Denti aguzzi da roditore e artigli da rapace, la sirena modenese ha un aspetto maligno: niente a che vedere quella dell’immaginario collettivo che si avvicina invece all’elegante creatura descritta da Andersen (per non dire di quella di Disney). Delle caratteristiche comunemente riconosciute alle sirene ha soltanto una coda di pesce. Le rimanenti patri del corpo sono realizzate in gesso.
Quando Carlo Boni, ricorda la donazione della piccola sirena la descrive come “imitazione, forse fatta da mano indiana, del noto mostro favoleggiato dai nostri poeti classici”, dimostrando di essere pienamente consapevole di avere a che fare con un manufatto creato dall’uomo.
Una fotografia di piccolo formato che la immortala come “una signora in posa” nell’ovale tipico delle “carte de visite” reca il cartiglio del fotografo parigino C. Lebert di Rue de Sevres 21, non lasciando dubbi sulla sua provenienza dal mercato antiquario francese. La piccola sirena arriva a Modena intorno al 1875 corredata, a guisa di certificato di autenticità, di ritagli di giornali degli anni ’20 e ’30 che riportano notizie di avvistamenti e recuperi di essere simili al nord della Cina e nel Mar di Marmara. Forse c’era, da parte di chi l’aveva venduta, l’intenzione di convincere sulla reale esistenza di queste creature o, più verosimilmente, di rievocare il clima che aveva portato, verso la metà del secolo, a un vera e propria esplosione di interesse per questi piccoli ibridi con sembianze umane, alimentata dai musei popolari americani inventati da Phineas Tylor Barnum.
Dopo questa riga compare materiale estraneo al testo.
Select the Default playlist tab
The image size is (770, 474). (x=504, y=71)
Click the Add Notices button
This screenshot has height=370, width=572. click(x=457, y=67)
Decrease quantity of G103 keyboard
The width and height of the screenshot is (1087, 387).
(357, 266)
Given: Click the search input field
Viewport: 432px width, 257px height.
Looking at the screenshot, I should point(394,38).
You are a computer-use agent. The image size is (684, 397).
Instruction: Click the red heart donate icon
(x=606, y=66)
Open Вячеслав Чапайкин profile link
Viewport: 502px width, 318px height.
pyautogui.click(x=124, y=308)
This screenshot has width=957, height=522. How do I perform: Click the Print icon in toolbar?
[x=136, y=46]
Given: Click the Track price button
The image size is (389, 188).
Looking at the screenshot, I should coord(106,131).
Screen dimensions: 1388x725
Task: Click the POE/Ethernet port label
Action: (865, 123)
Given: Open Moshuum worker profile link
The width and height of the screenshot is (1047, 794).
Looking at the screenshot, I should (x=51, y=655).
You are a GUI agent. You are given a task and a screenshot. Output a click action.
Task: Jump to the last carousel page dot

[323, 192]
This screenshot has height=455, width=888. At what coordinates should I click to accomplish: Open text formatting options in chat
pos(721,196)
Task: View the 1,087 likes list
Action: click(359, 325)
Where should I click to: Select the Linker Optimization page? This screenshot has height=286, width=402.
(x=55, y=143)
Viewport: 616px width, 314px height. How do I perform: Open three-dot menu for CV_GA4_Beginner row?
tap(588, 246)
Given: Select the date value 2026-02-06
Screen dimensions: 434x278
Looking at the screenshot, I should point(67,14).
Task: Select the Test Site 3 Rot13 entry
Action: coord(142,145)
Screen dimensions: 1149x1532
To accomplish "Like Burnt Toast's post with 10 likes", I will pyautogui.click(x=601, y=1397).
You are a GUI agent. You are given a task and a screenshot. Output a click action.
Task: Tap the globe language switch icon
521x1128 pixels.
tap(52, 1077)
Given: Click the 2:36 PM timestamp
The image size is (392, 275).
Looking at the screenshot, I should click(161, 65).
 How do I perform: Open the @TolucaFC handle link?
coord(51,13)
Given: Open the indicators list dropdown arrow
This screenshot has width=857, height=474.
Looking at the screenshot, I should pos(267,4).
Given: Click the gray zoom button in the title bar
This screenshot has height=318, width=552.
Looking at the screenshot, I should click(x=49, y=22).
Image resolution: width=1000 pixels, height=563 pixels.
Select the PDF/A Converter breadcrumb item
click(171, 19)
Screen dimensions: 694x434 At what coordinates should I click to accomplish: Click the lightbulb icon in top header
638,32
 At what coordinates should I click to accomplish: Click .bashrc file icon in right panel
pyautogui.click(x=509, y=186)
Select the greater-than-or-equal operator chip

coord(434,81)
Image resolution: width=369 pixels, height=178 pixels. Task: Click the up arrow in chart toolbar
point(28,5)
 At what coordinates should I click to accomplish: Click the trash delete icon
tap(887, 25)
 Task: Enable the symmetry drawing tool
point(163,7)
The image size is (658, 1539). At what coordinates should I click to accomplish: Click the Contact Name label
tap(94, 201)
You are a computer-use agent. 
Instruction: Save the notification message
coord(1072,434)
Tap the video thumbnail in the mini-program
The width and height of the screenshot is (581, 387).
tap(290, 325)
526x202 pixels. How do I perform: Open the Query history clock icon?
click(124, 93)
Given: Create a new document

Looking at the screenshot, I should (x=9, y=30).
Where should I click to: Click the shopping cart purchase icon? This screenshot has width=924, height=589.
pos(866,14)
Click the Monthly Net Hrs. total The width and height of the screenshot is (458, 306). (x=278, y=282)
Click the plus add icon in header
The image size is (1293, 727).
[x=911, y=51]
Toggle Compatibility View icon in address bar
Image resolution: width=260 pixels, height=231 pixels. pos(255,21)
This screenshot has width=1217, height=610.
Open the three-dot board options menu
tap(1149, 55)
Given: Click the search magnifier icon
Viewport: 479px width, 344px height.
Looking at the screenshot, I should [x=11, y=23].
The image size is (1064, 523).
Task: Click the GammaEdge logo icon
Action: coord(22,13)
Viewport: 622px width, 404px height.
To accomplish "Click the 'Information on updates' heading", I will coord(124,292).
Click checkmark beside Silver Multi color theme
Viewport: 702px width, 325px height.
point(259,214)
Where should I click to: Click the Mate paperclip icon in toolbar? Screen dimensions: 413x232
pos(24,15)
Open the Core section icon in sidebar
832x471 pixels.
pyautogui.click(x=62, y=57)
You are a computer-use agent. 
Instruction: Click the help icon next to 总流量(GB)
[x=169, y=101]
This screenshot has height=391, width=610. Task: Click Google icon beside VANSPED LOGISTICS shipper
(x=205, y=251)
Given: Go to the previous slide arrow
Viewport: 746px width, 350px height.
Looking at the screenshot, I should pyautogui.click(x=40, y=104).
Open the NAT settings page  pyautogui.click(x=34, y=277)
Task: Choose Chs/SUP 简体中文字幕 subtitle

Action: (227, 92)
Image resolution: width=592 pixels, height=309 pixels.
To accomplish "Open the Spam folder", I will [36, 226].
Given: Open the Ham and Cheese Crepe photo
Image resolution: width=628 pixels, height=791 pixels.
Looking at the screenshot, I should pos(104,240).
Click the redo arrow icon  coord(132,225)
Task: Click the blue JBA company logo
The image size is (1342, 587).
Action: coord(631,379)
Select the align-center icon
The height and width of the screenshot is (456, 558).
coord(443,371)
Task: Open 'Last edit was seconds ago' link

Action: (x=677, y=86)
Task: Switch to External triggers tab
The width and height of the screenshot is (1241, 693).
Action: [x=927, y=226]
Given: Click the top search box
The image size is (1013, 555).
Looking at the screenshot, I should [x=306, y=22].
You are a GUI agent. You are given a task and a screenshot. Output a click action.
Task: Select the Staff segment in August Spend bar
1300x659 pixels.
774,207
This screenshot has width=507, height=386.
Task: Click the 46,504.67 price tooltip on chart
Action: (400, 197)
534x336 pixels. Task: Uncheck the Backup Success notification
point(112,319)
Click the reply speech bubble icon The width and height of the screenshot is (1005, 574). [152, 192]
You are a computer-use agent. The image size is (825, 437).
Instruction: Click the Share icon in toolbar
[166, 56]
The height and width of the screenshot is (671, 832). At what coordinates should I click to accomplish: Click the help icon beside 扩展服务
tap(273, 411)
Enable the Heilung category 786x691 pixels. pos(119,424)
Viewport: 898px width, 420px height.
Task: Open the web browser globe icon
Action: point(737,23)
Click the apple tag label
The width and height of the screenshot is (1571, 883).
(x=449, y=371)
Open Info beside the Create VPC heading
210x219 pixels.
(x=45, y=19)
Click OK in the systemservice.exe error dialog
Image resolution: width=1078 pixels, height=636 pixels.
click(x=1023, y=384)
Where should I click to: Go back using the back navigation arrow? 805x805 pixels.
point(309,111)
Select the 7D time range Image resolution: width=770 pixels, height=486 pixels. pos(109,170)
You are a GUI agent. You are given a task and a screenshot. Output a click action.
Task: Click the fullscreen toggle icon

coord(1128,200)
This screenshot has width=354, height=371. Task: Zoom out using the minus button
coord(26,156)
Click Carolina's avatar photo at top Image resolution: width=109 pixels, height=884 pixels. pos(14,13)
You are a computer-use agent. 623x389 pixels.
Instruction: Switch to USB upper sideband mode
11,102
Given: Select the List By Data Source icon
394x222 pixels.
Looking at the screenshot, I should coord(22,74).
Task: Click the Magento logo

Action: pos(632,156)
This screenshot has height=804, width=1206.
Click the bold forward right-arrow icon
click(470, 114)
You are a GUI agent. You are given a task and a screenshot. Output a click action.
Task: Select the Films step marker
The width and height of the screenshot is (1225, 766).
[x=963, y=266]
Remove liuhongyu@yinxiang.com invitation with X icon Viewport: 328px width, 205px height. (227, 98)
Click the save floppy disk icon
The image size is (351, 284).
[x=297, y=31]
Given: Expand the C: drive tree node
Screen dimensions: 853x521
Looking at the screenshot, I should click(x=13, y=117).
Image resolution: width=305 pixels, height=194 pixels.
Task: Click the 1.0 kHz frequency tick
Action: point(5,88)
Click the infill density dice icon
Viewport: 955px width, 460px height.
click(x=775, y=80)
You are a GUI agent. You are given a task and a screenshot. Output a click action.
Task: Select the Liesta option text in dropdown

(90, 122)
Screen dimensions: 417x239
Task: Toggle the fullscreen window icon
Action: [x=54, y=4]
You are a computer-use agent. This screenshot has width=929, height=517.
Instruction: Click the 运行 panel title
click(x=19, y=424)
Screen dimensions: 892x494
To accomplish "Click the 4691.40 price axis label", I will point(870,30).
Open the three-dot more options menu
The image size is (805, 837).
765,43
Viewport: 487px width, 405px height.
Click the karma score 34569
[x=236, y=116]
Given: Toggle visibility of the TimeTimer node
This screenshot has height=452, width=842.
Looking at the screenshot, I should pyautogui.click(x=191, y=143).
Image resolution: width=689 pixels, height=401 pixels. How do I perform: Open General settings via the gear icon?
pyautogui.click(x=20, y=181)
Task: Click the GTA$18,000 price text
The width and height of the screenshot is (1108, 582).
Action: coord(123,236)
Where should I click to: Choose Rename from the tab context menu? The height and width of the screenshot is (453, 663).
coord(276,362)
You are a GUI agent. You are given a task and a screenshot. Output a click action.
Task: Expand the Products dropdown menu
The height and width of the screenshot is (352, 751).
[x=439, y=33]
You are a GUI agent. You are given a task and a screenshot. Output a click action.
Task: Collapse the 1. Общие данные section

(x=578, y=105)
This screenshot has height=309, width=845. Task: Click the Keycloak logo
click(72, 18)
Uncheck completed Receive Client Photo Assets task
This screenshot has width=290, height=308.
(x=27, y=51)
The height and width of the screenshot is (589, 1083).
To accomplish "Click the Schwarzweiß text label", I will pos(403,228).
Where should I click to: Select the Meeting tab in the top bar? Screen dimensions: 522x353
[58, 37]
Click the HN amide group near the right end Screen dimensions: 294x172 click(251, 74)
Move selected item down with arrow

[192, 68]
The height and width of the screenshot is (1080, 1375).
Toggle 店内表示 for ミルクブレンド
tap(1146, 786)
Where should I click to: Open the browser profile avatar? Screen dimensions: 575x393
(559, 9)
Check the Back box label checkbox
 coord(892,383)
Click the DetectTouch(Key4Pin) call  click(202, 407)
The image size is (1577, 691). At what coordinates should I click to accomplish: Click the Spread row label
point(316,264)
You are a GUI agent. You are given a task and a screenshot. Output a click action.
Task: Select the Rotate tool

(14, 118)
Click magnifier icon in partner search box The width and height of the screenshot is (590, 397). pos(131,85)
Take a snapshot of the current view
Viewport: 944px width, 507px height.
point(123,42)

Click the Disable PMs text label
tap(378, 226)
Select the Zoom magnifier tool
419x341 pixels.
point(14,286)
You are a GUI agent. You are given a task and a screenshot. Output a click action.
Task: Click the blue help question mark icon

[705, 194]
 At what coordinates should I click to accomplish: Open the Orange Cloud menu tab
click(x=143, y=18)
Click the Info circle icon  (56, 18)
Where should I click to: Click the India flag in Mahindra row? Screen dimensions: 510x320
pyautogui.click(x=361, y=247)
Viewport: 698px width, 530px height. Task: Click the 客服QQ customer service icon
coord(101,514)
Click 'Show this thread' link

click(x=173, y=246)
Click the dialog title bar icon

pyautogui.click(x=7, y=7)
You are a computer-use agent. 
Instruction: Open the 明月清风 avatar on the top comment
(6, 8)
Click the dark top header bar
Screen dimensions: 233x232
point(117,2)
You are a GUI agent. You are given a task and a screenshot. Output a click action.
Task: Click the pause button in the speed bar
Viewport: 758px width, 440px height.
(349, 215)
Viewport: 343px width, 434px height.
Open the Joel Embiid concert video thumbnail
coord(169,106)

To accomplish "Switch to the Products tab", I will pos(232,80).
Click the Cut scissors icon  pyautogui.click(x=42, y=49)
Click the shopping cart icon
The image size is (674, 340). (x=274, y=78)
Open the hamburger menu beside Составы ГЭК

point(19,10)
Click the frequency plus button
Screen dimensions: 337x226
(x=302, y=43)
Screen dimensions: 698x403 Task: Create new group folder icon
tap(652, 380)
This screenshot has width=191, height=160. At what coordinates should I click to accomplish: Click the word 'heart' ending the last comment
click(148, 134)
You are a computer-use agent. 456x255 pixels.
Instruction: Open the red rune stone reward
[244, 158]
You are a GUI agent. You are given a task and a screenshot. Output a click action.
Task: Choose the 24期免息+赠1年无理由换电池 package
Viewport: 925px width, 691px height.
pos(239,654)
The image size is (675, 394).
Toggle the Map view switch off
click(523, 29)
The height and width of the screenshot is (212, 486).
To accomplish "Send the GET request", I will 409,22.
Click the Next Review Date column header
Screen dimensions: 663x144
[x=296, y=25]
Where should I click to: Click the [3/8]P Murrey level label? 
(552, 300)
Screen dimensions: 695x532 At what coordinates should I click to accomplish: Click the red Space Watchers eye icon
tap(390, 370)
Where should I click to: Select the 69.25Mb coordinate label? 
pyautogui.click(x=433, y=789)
Luoghi di intrattenimento a basso costo, proponevano con intenti ludici e nel contempo educativi, esposizioni di rarità, spettacoli dal vivo con personaggi viventi (giganti, nani, albini, ventriloqui) e animali ammaestrati, qualche diorama e una grande quantità di “sofisticati androidi”. Fra questi anche una sirena, del tutto simile all’esemplare modenese, che ebbe un successo straordinario: sull’onda di questo successo si generò un vero e proprio commercio di questi esemplari, realizzati unendo alla coda di un pesce componenti di vari animali (piccole scimmie, uccelli) o porzioni di cartapesta per riprodurre le diverse parti del corpo.